Paulus Constantijn la Fargue, also Constantine Paul Lafargue, (The Hague, 5 January 1729 - 10 June 1782) was a Dutch painter, etcher and draftsman.
La Fargue was born into an artistic family. His father Jean Thomas was a notary, translator and pamphleteer. His siblings Isaac Lodewijk (1726 - 1805), Jacob Elias (1735 - c.1778) Karel (1738 - 1793), and Maria Margaretha (1743 - 1813), were all painters.[1] [2] In 1761 he and his brother Jacob joined The Hague Painters Society known as the Confrerie Pictura. In 1768 he is recorded as a member of the Royal Academy of Art, The Hague.[3] [4]

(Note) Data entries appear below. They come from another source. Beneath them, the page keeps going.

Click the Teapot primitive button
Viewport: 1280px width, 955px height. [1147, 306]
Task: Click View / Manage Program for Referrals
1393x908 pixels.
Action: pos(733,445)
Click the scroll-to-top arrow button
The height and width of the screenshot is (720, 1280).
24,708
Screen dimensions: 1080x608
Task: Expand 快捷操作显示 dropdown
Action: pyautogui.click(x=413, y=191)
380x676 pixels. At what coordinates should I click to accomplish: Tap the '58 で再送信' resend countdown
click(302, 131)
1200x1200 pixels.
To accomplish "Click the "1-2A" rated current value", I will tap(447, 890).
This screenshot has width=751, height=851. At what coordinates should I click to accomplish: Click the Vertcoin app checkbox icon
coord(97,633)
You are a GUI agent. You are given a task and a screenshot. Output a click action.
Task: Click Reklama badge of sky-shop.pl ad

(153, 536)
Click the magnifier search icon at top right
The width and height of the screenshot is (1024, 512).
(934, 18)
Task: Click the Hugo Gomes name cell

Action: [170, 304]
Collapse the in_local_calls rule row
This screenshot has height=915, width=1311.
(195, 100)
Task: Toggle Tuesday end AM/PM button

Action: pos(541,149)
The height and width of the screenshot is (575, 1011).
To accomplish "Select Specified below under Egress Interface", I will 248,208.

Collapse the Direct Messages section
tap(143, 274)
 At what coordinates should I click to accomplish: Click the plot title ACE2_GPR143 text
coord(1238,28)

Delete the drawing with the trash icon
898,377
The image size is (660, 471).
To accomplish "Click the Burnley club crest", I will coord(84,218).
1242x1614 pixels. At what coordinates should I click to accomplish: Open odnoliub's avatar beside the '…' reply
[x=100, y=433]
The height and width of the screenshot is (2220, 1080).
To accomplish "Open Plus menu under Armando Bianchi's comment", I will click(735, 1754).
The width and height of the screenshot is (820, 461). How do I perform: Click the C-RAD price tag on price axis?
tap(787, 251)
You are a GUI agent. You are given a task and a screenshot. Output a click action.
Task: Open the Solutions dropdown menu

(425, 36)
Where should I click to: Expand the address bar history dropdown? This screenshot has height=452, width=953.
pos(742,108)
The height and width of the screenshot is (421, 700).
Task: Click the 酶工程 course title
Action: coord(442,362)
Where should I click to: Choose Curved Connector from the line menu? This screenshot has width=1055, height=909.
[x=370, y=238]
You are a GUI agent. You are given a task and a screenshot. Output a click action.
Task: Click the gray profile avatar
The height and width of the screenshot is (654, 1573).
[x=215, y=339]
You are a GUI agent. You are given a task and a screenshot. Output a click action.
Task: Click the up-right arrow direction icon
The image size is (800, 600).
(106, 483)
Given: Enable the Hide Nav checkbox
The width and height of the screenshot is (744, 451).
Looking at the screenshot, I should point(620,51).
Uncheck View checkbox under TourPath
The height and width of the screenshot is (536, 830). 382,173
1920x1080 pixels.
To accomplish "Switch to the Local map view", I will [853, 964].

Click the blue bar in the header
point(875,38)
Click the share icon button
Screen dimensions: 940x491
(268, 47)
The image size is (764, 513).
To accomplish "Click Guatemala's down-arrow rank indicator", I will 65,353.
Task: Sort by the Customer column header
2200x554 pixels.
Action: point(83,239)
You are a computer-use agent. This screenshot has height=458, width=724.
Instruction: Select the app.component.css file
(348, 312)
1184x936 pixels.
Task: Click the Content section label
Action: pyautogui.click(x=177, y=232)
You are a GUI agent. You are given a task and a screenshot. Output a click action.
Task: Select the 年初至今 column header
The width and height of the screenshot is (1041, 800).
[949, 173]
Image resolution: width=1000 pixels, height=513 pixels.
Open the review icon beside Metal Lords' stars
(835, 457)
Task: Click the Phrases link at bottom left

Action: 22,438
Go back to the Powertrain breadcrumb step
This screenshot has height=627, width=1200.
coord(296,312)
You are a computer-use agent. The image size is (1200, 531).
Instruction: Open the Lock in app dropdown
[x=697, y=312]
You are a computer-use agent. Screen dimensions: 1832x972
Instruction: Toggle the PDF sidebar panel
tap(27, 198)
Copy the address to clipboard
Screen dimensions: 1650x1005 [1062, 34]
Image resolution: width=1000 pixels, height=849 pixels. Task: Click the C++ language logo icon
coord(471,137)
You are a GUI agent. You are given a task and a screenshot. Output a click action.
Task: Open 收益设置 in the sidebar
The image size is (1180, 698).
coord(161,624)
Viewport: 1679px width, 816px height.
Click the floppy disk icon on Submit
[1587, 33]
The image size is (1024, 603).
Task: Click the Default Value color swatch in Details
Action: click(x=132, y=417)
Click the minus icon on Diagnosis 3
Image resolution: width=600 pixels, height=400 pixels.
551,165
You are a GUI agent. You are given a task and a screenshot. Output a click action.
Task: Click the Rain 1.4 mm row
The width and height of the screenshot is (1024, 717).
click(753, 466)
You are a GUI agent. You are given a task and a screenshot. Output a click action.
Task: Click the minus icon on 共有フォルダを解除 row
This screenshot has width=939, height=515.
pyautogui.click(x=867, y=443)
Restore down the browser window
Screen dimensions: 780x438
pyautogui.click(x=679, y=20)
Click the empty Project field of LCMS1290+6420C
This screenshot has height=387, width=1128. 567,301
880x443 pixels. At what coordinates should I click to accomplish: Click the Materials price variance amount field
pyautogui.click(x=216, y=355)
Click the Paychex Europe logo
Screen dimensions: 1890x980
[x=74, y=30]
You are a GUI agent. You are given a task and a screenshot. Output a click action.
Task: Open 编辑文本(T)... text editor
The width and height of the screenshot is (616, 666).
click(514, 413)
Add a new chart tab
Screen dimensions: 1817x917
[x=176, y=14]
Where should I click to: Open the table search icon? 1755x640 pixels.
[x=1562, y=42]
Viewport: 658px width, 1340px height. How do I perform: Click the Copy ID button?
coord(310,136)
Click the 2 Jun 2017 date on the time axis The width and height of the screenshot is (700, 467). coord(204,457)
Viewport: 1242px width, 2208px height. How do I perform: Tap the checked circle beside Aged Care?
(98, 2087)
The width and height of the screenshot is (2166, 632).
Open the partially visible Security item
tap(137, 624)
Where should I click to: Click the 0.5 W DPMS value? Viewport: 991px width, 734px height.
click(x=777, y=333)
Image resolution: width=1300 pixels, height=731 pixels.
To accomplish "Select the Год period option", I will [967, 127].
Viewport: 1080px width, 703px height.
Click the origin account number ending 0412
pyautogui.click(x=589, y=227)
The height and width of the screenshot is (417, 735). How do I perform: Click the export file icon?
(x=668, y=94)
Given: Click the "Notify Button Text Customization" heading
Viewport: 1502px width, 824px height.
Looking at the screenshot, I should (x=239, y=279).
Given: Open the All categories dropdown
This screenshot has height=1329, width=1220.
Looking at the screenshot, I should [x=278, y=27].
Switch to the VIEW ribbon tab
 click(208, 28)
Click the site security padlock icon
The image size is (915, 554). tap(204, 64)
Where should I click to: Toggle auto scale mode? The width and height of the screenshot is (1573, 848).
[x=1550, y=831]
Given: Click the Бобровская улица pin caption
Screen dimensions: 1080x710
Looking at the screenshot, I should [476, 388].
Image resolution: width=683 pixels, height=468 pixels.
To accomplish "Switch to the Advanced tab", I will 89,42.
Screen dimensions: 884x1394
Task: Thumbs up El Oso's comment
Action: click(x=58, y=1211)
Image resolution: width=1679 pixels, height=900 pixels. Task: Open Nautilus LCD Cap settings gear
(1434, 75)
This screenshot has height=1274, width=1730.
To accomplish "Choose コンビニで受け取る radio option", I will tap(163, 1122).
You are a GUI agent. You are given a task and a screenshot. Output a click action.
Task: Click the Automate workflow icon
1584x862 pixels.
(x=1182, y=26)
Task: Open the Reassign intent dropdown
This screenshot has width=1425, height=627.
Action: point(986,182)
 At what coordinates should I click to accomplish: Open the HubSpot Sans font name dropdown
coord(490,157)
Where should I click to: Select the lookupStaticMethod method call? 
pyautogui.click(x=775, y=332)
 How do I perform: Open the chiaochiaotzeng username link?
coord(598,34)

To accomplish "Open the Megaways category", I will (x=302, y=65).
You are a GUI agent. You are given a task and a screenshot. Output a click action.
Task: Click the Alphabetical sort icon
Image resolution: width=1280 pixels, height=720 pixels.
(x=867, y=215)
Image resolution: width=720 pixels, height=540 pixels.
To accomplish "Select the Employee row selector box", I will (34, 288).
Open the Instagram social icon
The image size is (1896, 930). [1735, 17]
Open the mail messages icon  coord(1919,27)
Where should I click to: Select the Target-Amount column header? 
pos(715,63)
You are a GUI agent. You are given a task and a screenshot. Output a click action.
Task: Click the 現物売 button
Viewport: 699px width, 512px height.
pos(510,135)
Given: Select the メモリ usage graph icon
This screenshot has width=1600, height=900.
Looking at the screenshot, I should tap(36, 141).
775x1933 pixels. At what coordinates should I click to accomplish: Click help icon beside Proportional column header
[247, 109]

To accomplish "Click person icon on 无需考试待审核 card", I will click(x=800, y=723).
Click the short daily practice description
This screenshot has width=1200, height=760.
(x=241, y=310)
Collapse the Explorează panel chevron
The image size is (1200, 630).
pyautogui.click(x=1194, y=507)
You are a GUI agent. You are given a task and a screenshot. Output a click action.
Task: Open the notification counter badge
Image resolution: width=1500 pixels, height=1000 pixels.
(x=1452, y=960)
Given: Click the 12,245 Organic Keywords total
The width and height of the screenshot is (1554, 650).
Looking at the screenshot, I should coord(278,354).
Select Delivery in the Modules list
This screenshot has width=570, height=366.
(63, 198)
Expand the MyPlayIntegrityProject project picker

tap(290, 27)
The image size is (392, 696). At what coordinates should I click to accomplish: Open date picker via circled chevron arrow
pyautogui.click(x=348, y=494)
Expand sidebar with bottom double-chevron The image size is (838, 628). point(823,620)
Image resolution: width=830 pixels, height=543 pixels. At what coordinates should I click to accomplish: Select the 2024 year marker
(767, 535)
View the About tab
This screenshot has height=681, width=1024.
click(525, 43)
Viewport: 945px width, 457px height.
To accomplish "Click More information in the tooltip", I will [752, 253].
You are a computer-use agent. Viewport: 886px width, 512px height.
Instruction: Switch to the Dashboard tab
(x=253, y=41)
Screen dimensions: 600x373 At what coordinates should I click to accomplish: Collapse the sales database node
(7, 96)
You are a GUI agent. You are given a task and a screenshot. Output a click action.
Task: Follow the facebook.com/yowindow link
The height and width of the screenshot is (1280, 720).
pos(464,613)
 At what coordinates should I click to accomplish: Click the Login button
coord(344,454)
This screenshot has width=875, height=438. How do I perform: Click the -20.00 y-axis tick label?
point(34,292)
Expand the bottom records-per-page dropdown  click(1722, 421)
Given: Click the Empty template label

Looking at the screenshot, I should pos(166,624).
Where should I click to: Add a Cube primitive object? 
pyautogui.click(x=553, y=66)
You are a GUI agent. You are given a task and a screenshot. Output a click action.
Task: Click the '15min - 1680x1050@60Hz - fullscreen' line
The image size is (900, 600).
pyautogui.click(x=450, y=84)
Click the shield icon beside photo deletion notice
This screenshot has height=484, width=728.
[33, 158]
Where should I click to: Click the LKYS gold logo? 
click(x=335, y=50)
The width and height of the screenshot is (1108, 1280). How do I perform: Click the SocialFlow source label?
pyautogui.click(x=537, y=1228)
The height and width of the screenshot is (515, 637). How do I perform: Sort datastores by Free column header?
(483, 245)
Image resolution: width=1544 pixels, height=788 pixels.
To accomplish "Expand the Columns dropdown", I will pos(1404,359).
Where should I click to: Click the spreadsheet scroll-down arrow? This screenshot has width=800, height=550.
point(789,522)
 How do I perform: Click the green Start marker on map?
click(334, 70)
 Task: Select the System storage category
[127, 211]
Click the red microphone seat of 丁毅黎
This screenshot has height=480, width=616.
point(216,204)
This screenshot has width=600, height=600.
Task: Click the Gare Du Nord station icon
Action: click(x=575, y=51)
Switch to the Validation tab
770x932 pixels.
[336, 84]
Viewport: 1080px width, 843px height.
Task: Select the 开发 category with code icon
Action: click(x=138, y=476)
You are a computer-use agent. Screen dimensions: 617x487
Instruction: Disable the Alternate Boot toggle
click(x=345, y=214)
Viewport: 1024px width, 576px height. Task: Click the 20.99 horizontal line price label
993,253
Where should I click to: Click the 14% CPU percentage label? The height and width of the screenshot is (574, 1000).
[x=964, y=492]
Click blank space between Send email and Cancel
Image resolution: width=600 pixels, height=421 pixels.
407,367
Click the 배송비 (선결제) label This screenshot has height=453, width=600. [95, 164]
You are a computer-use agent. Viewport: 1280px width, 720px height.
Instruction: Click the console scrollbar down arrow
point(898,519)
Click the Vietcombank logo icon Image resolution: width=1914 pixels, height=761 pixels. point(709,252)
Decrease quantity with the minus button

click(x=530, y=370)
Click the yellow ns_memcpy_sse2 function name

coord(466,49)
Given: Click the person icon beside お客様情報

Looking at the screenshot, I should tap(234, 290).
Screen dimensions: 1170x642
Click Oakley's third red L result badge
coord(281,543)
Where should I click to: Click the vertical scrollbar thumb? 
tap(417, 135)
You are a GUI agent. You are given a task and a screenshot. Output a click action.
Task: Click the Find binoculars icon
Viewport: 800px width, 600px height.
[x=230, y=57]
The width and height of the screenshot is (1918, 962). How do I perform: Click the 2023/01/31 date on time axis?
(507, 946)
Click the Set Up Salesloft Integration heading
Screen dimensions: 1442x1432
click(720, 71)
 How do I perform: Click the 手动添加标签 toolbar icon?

Paul Constantine la Fargue was the most talented and the most productive member of the La Fargue family of artists from The Hague. Probably entirely self taught, he applied himself at first to the making of kamerbehangsels (painted wall hangings), some of them commissioned by The Hague art dealer Gerard Hoet. Soon however, he specialised in painting, drawing and etching townscapes and landscapes with topographical elements. The sketches he made on site formed the source material on which he and his younger brothers Jacob Elias and Karel based their more elaborate paintings and drawings, sometimes after an interim of more than ten years.La Fargue's topographical work from the 1760s brought Rotterdam into the picture as well as The Hague. During the 1770s views in and around Delft, Leiden, Haarlem, and Amsterdam were added. His paintings which were relatively small in format and clearly influenced by seventeenth-century painters such as Jan van der Heyden are somewhat static, though his more spontaneous drawings show greater originality. La Fargue's depictions are fairly reliable in a topographical sense, lively in colour and filled with charming little figures that create variety. In addition to townscapes, he is known to have represented actual events, portraits and genre scenes. He also illustrated several almanacs and books. Even though this artist could count such people as the French and English ambassadors among his patrons at the beginning of his career, his life was not easy, and he, and his brothers and sister were continually troubled by financial problems. La Fargue who belongs to the group of better topographical artists of the second half of the eighteenth century, nevertheless derives his significance chiefly from the documentary value of his work.[5]
The Municipal Archives of The Hague hold 160 examples of his work by far the largest collection(Link below).
"With over 35 years of studying the La Fargue family, Charles Dumas from The Hague is the acknowledged expert on the artist. Dumas is compiling an illustrated 'catalogue raisonne’ on the La Fargue family and intends to publish it within a few years."[6]